Forecasters predict ever-larger sales of battery-electric vehicles (BEVs) in Europe, but the pace of the increase is set to stumble for two to three years as manufacturers take advantage of European Union regulations ( EU) allowing a very profitable and possibly last hurray for gasoline vehicles, according to Schmidt Automotive Research (SAR).

BEVs took just over 2% of the European car and SUV market in 2019 and are expected to skyrocket by 2025, with mainstream forecasters seeing a market share of between 21-23% in 2025. In 2020, BEV’s sales more than doubled as manufacturers rushed to meet stringent new carbon dioxide (CO2) emission standards.

But there will be a pause until EU regulations tighten again in 2025 and automakers take advantage by putting the emphasis back on the production of internal combustion engines (ICE), including the technology. profitable hybrid, DAS said in a report.

European countries like Great Britain have banned the sale of new ICE cars by 2030. Other big producers in Germany and France have yet to decide to join the ban.

SAR Editor-in-Chief Matt Schmidt said that between 2022 and 2024, BEV penetration in Western Europe will only increase by around 3 percentage points and reach only 15% in 2025.

This would be a significant shortfall for a large part of European automakers, in particular for Volkswagen, which has a BEV in Europe target of at least 25% by 2025. Western Europe dominates European sales and includes Germany , France, Great Britain, Italy and Spain. VW and other manufacturers could make money selling limited-time ICE cars, but could face a massive surplus of unsold electric cars. VW has pledged to spend 35 billion euros ($ 43 billion) on BEV with the aim of manufacturing 70 different models by 2030. Other automakers have invested heavily in all-electric models with similar goals on hand. market in 2025.

“The growth in BEV penetration is also expected to be tempered by the return of the ICE market, which is picking up steam following the impact of the coronavirus. BEV volumes are expected to increase from 1.045 million (8.5% market share) in 2021 to 1.31 million (10%) in 2022, 1.54 million (11%) in 2023 and to 1.86 million or 13.0% penetration in 2024, ”said Schmidt.

IHS Markit Data Specialist

predicts BEV sales in the EU of 23.0% of the market in 2025, rising to 39.5% in 2030. LMC Automotive industry consultants see BEV’s 21% market share in 2025, increasing to 46.8% in 2030.
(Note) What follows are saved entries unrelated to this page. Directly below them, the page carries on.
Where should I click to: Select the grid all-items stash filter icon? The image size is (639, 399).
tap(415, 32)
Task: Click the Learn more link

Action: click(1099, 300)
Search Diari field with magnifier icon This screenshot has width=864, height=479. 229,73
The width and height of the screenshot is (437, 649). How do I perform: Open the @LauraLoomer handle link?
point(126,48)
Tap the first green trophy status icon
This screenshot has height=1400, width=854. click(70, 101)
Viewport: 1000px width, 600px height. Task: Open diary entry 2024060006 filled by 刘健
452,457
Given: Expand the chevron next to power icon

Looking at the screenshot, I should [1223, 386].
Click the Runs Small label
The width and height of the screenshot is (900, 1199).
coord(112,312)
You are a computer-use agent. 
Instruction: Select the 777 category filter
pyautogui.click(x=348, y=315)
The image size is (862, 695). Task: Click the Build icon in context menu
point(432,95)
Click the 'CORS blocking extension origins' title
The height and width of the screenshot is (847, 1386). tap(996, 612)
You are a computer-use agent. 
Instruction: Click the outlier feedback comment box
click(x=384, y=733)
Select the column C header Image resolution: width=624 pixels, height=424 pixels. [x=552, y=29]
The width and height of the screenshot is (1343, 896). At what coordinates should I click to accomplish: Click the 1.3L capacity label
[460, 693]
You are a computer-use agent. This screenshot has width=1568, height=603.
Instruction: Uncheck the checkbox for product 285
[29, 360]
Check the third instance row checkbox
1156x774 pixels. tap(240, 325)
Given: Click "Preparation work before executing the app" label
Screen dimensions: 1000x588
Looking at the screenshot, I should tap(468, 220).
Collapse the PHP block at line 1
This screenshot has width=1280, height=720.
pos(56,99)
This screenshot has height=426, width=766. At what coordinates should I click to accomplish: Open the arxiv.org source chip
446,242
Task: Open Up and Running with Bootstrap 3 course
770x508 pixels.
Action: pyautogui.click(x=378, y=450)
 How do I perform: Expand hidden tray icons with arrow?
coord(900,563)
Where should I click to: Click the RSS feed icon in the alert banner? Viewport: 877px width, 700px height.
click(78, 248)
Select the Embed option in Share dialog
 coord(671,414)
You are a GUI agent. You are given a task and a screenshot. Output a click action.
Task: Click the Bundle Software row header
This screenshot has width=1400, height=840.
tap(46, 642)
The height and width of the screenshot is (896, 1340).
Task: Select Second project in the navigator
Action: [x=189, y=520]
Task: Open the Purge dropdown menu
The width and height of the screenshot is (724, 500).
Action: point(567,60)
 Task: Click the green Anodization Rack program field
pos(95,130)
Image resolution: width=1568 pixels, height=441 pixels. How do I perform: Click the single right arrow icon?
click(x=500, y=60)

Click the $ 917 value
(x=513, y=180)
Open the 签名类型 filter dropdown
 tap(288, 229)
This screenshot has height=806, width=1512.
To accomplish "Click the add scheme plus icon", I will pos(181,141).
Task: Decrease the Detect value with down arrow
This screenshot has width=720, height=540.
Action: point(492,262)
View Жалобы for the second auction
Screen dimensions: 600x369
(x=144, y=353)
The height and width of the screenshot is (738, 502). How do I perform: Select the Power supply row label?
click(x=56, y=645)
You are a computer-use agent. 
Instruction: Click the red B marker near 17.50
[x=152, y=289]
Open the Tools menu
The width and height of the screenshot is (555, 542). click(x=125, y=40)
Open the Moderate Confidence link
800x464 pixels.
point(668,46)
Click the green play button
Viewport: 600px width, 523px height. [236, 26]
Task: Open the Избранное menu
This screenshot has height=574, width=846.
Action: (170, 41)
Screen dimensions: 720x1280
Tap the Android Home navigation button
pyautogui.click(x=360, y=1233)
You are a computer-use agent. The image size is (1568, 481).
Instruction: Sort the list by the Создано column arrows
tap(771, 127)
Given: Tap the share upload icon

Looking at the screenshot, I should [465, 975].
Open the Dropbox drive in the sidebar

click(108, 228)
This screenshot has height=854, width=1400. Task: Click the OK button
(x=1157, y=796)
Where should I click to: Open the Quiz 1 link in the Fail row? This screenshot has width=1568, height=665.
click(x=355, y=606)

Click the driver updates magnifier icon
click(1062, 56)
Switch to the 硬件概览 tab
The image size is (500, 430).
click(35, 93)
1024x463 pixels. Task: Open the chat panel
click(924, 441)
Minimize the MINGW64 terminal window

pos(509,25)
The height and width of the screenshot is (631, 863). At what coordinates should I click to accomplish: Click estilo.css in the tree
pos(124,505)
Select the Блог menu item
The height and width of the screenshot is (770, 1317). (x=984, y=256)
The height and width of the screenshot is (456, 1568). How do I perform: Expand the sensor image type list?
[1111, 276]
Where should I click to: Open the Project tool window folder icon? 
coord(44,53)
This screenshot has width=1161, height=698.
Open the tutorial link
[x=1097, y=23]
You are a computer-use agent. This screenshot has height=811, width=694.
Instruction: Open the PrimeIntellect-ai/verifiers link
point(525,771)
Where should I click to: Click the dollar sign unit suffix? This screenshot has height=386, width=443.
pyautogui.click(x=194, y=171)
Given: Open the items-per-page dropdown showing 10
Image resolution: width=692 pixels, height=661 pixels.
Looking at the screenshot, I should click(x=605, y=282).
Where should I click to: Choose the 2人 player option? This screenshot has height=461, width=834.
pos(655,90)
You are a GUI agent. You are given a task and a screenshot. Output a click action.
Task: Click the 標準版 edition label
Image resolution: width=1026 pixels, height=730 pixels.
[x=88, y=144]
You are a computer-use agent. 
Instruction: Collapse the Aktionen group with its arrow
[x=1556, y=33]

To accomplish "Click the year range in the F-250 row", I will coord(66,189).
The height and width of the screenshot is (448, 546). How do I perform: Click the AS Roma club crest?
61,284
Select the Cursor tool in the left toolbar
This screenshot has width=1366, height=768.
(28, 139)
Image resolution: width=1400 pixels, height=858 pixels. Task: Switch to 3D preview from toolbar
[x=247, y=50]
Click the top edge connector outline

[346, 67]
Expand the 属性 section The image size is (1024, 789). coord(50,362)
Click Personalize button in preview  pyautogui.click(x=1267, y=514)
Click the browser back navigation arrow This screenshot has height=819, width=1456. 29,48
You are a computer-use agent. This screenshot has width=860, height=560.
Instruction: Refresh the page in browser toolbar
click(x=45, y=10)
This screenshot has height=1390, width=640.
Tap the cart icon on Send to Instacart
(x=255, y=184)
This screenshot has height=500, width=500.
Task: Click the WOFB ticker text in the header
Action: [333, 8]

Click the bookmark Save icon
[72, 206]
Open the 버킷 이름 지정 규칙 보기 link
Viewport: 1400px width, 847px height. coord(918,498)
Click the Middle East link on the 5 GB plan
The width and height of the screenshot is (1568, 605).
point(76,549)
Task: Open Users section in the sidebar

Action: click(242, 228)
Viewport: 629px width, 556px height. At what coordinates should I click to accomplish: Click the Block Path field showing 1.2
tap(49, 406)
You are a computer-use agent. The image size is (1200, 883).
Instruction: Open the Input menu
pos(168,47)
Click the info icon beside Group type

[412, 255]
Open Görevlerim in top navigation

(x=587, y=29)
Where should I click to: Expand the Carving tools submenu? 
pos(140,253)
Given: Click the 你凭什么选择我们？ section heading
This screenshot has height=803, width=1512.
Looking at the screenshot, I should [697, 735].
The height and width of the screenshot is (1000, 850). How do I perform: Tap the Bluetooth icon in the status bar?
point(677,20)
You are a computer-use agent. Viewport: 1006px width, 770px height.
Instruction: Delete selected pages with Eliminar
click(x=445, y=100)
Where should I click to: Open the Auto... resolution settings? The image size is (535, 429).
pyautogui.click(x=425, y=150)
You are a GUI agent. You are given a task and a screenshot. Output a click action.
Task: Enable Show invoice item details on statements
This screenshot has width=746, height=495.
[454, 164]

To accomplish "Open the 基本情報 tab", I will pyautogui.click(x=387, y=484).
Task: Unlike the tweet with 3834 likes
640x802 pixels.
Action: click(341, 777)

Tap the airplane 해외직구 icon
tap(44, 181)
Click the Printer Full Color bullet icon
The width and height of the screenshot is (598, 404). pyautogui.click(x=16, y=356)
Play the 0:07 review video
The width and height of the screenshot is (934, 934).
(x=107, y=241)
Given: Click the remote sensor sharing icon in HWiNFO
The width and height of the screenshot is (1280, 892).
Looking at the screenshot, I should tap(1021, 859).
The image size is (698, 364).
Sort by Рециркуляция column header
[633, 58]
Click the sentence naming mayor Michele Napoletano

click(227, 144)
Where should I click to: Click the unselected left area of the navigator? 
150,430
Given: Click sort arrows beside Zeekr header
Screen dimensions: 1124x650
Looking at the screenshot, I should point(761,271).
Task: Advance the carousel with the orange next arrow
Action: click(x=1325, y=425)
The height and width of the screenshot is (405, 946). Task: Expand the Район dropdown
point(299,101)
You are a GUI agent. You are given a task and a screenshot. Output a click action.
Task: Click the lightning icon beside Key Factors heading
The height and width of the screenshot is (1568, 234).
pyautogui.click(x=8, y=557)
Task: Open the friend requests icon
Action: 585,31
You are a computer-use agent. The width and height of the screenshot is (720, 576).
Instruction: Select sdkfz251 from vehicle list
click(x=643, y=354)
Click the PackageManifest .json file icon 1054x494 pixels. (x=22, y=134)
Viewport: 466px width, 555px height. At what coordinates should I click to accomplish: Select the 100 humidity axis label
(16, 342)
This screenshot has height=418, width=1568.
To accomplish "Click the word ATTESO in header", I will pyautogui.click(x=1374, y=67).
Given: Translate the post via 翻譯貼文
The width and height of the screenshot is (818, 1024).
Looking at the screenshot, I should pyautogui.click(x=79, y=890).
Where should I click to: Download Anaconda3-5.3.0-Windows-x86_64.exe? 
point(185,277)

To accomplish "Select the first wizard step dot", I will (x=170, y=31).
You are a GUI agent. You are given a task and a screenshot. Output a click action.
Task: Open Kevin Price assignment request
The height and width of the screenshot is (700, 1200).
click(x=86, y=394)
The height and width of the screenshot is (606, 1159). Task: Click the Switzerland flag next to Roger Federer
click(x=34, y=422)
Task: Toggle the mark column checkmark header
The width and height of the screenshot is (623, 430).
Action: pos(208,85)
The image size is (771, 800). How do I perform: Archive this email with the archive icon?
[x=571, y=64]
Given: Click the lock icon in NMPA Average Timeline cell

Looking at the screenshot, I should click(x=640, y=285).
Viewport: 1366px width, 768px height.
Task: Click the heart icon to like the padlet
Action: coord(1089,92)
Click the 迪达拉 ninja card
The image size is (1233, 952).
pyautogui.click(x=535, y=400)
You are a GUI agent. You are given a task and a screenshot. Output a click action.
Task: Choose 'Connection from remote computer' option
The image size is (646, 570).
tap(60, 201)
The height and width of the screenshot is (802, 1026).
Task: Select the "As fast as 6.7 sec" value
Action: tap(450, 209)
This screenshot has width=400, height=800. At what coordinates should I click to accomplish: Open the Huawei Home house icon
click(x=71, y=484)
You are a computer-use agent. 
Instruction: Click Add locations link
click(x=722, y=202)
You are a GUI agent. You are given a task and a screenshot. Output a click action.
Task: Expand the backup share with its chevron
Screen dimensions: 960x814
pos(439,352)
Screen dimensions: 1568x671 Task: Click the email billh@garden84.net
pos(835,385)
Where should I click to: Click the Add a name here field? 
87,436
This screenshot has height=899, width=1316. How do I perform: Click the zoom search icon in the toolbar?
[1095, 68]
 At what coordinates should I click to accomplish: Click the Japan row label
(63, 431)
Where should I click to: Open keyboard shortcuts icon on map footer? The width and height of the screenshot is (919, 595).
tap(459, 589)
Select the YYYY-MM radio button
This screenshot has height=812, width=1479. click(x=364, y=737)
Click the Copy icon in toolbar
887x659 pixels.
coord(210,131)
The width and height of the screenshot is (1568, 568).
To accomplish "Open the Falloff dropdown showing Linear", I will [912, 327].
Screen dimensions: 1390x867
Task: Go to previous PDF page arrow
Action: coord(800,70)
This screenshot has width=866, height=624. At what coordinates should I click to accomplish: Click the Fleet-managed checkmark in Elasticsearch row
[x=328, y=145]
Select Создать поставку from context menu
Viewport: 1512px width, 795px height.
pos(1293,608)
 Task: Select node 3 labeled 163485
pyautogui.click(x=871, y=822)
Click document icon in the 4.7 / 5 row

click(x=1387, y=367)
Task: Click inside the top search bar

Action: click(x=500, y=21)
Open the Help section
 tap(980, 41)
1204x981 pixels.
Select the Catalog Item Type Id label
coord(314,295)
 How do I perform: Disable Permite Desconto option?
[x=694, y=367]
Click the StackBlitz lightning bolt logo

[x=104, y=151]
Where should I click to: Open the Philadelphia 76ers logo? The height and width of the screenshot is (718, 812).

Schmidt said for Western Europe, BEV sales will account for 55% of sales in 2030, which would mean actual sales of 7.7 million in a market of 14 million. This takes into account a likely tightening of CO2 targets for 2025 by the EU later this year.

European CO2 rules insist that manufacturers of sedans, sedans and SUVs increase average fuel efficiency by reducing CO2 emissions which in the world of gasoline and diesel translate into l equivalent to about 57 miles per US gallon in 2020/2021, up from 41.9 mpg in 2015, again shrinking by 15% in 2025 and reaching 92 mpg by 2030.

Rules for 2025 are expected to be tightened again this summer, prompting automakers to reap profits from ICE cars before regulations make them unaffordable. VW said it would be impossible to produce and sell small ICE-powered VW Ups or Polos by 2030 and make money.

VW has said 70% of its European sales will be BEVs by 2030, while Jaguar and Ford have gone all-electric by then. Britain has said only new electric cars and some gasoline-powered electric hybrids will be allowed for sale by 2030. Other major European nations are considering this possibility but have not yet decided.

If the German elections in September end in success for the Greens, that could be the end of sales of new ICE cars in Germany. Opinion polls show that is a possibility.